Solo cuando llegué a Palestina comprendí el poder de la música en toda su fuerza. Al principio tenía mis dudas. Cuando la gente me dijo que la música puede unir a palestinos e israelíes, les respondí que el problema no es que las dos partes sean incapaces de comunicarse: es un problema político, nacido de decisiones tomadas desde arriba, y que recae sobre la gente de este país, como la hoja de una guillotina.

Sin embargo, después de vivir en Jerusalén durante casi cinco años, me di cuenta de que los efectos de la política inhumana son más trascendentes de lo que parecen y que la desconfianza, el odio y la sospecha alimentados por la acción política han contaminado el país y las relaciones entre los dos pueblos.

En ese momento comencé a ver la música como un medio poderoso para restaurarlas en un terreno neutral, y la música es realmente neutral. Quizás sea por esta misma razón que la música y las iniciativas musicales abundan tanto en Israel como en Palestina. Y que hay tanta gente buena que sigue creyendo en la enseñanza de la música a sus niños y jóvenes, a pesar de que la ocupación obstaculiza constantemente el desarrollo de cualquier tipo de espacio creativo en Palestina.

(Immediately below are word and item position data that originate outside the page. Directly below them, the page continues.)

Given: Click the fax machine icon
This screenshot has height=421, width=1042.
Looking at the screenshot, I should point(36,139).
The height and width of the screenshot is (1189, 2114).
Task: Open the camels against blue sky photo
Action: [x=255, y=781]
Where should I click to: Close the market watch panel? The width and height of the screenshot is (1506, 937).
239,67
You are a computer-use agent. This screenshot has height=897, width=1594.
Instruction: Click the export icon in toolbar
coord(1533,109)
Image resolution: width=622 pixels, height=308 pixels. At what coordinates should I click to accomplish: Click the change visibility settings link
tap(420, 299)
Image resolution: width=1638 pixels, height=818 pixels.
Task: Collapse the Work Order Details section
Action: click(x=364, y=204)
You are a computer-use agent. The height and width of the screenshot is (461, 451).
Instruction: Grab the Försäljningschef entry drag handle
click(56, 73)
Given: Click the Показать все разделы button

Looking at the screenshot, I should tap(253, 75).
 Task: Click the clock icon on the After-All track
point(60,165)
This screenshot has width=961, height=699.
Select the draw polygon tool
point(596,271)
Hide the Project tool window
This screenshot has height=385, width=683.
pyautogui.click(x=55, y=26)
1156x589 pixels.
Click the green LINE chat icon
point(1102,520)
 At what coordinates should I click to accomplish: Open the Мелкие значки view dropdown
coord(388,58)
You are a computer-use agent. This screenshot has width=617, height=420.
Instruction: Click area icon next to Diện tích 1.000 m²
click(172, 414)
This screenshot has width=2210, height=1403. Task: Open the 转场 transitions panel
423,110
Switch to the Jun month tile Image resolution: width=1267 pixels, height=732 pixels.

Me refiero a la mundialmente famosa fundación Barenboim-Said, fundada por dos grandes hombres, el pianista y director argentino Daniel Barenboim y el intelectual y escritor palestino Edward Said. O el proyecto Alkamanjati, creado por Ramzi Aburedwan del campo de refugiados Amari en Ramallah, Cisjordania, que ha hecho todo lo posible para hacer que la música sea más accesible para los niños palestinos, especialmente aquellos que viven en campos de refugiados. O el Teatro El-Hakawati, el Conservatorio Edward Said, la Iglesia de Sainte Anne en la Ciudad Vieja de Jerusalén y todas las demás instituciones que se esfuerzan por mantener viva la música en Palestina.

Todas estas instituciones e iniciativas deben ser apoyadas y alentadas, y no solo en Palestina. Dondequiera que se encuentren en el mundo, los invitamos a pensar en cómo la música puede ayudar a aumentar la empatía en las comunidades y las personas, y qué y cuánto está haciendo en su país anfitrión a este respecto. ¡Haznos saber!